Supplied data ->
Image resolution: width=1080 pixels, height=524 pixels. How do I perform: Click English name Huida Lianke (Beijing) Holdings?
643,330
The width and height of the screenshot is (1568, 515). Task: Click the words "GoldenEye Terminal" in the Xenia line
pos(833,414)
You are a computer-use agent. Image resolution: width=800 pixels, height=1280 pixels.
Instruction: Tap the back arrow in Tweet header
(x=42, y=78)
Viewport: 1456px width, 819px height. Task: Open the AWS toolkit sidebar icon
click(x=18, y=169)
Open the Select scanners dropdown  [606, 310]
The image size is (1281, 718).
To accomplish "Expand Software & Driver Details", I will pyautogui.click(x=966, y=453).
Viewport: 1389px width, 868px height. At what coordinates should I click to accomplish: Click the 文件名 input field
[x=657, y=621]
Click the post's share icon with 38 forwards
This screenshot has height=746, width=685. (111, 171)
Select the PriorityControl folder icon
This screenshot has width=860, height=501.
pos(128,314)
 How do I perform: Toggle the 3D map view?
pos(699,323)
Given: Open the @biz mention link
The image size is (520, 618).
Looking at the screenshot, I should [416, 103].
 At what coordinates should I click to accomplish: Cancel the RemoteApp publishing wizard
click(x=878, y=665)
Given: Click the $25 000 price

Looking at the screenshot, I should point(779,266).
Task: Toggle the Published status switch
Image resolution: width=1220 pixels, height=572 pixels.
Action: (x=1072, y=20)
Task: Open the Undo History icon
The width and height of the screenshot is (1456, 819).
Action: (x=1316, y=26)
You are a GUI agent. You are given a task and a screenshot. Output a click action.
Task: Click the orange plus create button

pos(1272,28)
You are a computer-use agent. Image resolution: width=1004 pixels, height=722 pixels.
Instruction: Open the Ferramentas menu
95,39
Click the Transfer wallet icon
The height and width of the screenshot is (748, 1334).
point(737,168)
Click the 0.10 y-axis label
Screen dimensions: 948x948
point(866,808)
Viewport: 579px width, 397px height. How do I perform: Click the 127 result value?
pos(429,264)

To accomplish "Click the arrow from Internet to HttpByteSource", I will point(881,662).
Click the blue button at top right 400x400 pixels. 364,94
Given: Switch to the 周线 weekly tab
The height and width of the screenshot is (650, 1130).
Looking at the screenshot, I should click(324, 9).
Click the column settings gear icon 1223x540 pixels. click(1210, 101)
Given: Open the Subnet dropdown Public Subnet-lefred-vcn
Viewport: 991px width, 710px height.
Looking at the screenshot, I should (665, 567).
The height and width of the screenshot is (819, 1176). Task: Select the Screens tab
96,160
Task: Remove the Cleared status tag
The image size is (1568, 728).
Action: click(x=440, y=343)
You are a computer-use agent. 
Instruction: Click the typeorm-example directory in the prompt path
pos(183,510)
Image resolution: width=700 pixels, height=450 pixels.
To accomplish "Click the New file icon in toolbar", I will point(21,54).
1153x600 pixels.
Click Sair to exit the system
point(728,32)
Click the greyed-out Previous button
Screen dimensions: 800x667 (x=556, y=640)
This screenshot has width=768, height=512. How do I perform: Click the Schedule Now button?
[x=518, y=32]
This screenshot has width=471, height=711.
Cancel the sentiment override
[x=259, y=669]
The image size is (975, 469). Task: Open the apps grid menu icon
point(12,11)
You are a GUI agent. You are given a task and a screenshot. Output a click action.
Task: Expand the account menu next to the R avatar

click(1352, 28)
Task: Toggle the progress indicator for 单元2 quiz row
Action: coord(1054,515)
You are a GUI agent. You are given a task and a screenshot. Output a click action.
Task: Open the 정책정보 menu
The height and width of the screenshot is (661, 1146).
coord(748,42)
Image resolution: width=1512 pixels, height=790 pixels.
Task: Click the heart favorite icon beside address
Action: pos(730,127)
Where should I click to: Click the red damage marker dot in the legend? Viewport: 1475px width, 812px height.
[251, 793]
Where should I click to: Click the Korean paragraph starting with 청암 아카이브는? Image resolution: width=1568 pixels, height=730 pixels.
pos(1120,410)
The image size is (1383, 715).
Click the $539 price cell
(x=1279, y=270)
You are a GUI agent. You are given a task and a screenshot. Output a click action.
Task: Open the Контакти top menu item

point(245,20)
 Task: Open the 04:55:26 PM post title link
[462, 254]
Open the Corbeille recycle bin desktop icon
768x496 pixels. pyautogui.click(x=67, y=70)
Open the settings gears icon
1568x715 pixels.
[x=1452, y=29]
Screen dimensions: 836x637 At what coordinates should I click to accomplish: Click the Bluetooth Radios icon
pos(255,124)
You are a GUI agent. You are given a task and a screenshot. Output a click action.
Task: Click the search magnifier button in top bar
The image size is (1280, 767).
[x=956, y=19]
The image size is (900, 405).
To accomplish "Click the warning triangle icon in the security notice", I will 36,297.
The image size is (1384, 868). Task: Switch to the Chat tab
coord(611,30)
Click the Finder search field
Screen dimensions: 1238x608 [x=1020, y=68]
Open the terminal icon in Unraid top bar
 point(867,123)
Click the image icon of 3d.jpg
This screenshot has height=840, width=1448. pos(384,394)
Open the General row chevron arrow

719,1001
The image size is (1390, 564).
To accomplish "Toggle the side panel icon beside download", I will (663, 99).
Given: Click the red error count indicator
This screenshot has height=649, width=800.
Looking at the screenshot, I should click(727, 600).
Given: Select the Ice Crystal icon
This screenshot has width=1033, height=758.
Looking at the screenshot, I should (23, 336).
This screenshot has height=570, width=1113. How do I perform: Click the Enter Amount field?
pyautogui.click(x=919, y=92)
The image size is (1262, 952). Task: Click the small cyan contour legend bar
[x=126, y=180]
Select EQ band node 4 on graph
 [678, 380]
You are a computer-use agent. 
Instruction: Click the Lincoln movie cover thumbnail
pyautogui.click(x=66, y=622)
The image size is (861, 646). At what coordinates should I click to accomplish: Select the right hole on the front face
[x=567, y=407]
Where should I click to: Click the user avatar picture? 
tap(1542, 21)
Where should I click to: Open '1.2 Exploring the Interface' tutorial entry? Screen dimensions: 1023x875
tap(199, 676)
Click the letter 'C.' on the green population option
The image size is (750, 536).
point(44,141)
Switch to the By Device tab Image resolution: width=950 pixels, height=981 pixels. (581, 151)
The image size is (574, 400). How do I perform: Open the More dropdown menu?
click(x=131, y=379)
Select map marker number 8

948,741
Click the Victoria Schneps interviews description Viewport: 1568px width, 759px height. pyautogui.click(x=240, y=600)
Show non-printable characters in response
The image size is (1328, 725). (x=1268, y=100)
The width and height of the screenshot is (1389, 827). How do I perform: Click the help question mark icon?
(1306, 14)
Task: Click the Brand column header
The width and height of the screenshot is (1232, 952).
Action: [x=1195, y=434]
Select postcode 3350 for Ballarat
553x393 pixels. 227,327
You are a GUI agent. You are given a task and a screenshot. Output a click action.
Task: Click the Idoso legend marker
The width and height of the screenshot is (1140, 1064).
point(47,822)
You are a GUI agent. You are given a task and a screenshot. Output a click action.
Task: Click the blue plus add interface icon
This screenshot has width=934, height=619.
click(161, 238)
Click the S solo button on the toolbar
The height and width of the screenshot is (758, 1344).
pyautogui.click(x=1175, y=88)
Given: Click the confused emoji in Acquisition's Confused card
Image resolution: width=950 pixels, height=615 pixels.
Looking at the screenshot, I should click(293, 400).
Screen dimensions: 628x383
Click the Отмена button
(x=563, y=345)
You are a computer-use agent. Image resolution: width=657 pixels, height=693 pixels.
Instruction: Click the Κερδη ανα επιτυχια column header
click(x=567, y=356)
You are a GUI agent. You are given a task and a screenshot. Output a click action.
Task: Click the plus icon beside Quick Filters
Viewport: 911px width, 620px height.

What to work on -> Rewrite all the data above, substituting "screen agent" for every occurrence of "GUI agent" and leaving everything else as it is.

Solution for this task ->
Image resolution: width=1080 pixels, height=524 pixels. How do I perform: Click English name Huida Lianke (Beijing) Holdings?
643,330
The width and height of the screenshot is (1568, 515). Task: Click the words "GoldenEye Terminal" in the Xenia line
pos(833,414)
You are a computer-use agent. Image resolution: width=800 pixels, height=1280 pixels.
Instruction: Tap the back arrow in Tweet header
(x=42, y=78)
Viewport: 1456px width, 819px height. Task: Open the AWS toolkit sidebar icon
click(x=18, y=169)
Open the Select scanners dropdown  [606, 310]
The image size is (1281, 718).
To accomplish "Expand Software & Driver Details", I will pyautogui.click(x=966, y=453).
Viewport: 1389px width, 868px height. At what coordinates should I click to accomplish: Click the 文件名 input field
[x=657, y=621]
Click the post's share icon with 38 forwards
This screenshot has height=746, width=685. (111, 171)
Select the PriorityControl folder icon
This screenshot has width=860, height=501.
pos(128,314)
 How do I perform: Toggle the 3D map view?
pos(699,323)
Given: Open the @biz mention link
The image size is (520, 618).
Looking at the screenshot, I should [416, 103].
 At what coordinates should I click to accomplish: Cancel the RemoteApp publishing wizard
click(x=878, y=665)
Given: Click the $25 000 price

Looking at the screenshot, I should point(779,266).
Task: Toggle the Published status switch
Image resolution: width=1220 pixels, height=572 pixels.
Action: (x=1072, y=20)
Task: Open the Undo History icon
The width and height of the screenshot is (1456, 819).
Action: (x=1316, y=26)
You are a screen agent. You are given a task and a screenshot. Output a click action.
Task: Click the orange plus create button

pos(1272,28)
You are a computer-use agent. Image resolution: width=1004 pixels, height=722 pixels.
Instruction: Open the Ferramentas menu
95,39
Click the Transfer wallet icon
The height and width of the screenshot is (748, 1334).
point(737,168)
Click the 0.10 y-axis label
Screen dimensions: 948x948
point(866,808)
Viewport: 579px width, 397px height. How do I perform: Click the 127 result value?
pos(429,264)

To accomplish "Click the arrow from Internet to HttpByteSource", I will point(881,662).
Click the blue button at top right 400x400 pixels. 364,94
Given: Switch to the 周线 weekly tab
The height and width of the screenshot is (650, 1130).
Looking at the screenshot, I should click(324, 9).
Click the column settings gear icon 1223x540 pixels. click(1210, 101)
Given: Open the Subnet dropdown Public Subnet-lefred-vcn
Viewport: 991px width, 710px height.
Looking at the screenshot, I should (665, 567).
The height and width of the screenshot is (819, 1176). Task: Select the Screens tab
96,160
Task: Remove the Cleared status tag
The image size is (1568, 728).
Action: click(x=440, y=343)
You are a computer-use agent. 
Instruction: Click the typeorm-example directory in the prompt path
pos(183,510)
Image resolution: width=700 pixels, height=450 pixels.
To accomplish "Click the New file icon in toolbar", I will point(21,54).
1153x600 pixels.
Click Sair to exit the system
point(728,32)
Click the greyed-out Previous button
Screen dimensions: 800x667 (x=556, y=640)
This screenshot has width=768, height=512. How do I perform: Click the Schedule Now button?
[x=518, y=32]
This screenshot has width=471, height=711.
Cancel the sentiment override
[x=259, y=669]
The image size is (975, 469). Task: Open the apps grid menu icon
point(12,11)
You are a screen agent. You are given a task and a screenshot. Output a click action.
Task: Expand the account menu next to the R avatar

click(1352, 28)
Task: Toggle the progress indicator for 单元2 quiz row
Action: coord(1054,515)
You are a screen agent. You are given a task and a screenshot. Output a click action.
Task: Open the 정책정보 menu
The height and width of the screenshot is (661, 1146).
coord(748,42)
Image resolution: width=1512 pixels, height=790 pixels.
Task: Click the heart favorite icon beside address
Action: pos(730,127)
Where should I click to: Click the red damage marker dot in the legend? Viewport: 1475px width, 812px height.
[251, 793]
Where should I click to: Click the Korean paragraph starting with 청암 아카이브는? Image resolution: width=1568 pixels, height=730 pixels.
pos(1120,410)
The image size is (1383, 715).
Click the $539 price cell
(x=1279, y=270)
You are a screen agent. You are given a task and a screenshot. Output a click action.
Task: Open the Контакти top menu item

point(245,20)
 Task: Open the 04:55:26 PM post title link
[462, 254]
Open the Corbeille recycle bin desktop icon
768x496 pixels. pyautogui.click(x=67, y=70)
Open the settings gears icon
1568x715 pixels.
[x=1452, y=29]
Screen dimensions: 836x637 At what coordinates should I click to accomplish: Click the Bluetooth Radios icon
pos(255,124)
You are a screen agent. You are given a task and a screenshot. Output a click action.
Task: Click the search magnifier button in top bar
The image size is (1280, 767).
[x=956, y=19]
The image size is (900, 405).
To accomplish "Click the warning triangle icon in the security notice", I will 36,297.
The image size is (1384, 868). Task: Switch to the Chat tab
coord(611,30)
Click the Finder search field
Screen dimensions: 1238x608 [x=1020, y=68]
Open the terminal icon in Unraid top bar
 point(867,123)
Click the image icon of 3d.jpg
This screenshot has height=840, width=1448. pos(384,394)
Open the General row chevron arrow

719,1001
The image size is (1390, 564).
To accomplish "Toggle the side panel icon beside download", I will (663, 99).
Given: Click the red error count indicator
This screenshot has height=649, width=800.
Looking at the screenshot, I should click(727, 600).
Given: Select the Ice Crystal icon
This screenshot has width=1033, height=758.
Looking at the screenshot, I should (23, 336).
This screenshot has height=570, width=1113. How do I perform: Click the Enter Amount field?
pyautogui.click(x=919, y=92)
The image size is (1262, 952). Task: Click the small cyan contour legend bar
[x=126, y=180]
Select EQ band node 4 on graph
 [678, 380]
You are a computer-use agent. 
Instruction: Click the Lincoln movie cover thumbnail
pyautogui.click(x=66, y=622)
The image size is (861, 646). At what coordinates should I click to accomplish: Select the right hole on the front face
[x=567, y=407]
Where should I click to: Click the user avatar picture? 
tap(1542, 21)
Where should I click to: Open '1.2 Exploring the Interface' tutorial entry? Screen dimensions: 1023x875
tap(199, 676)
Click the letter 'C.' on the green population option
The image size is (750, 536).
point(44,141)
Switch to the By Device tab Image resolution: width=950 pixels, height=981 pixels. (581, 151)
The image size is (574, 400). How do I perform: Open the More dropdown menu?
click(x=131, y=379)
Select map marker number 8

948,741
Click the Victoria Schneps interviews description Viewport: 1568px width, 759px height. pyautogui.click(x=240, y=600)
Show non-printable characters in response
The image size is (1328, 725). (x=1268, y=100)
The width and height of the screenshot is (1389, 827). How do I perform: Click the help question mark icon?
(1306, 14)
Task: Click the Brand column header
The width and height of the screenshot is (1232, 952).
Action: [x=1195, y=434]
Select postcode 3350 for Ballarat
553x393 pixels. 227,327
You are a screen agent. You are given a task and a screenshot. Output a click action.
Task: Click the Idoso legend marker
The width and height of the screenshot is (1140, 1064).
point(47,822)
You are a screen agent. You are given a task and a screenshot. Output a click action.
Task: Click the blue plus add interface icon
This screenshot has width=934, height=619.
click(161, 238)
Click the S solo button on the toolbar
The height and width of the screenshot is (758, 1344).
pyautogui.click(x=1175, y=88)
Given: Click the confused emoji in Acquisition's Confused card
Image resolution: width=950 pixels, height=615 pixels.
Looking at the screenshot, I should click(293, 400).
Screen dimensions: 628x383
Click the Отмена button
(x=563, y=345)
You are a computer-use agent. Image resolution: width=657 pixels, height=693 pixels.
Instruction: Click the Κερδη ανα επιτυχια column header
click(x=567, y=356)
You are a screen agent. You are given a task and a screenshot. Output a click action.
Task: Click the plus icon beside Quick Filters
Viewport: 911px width, 620px height.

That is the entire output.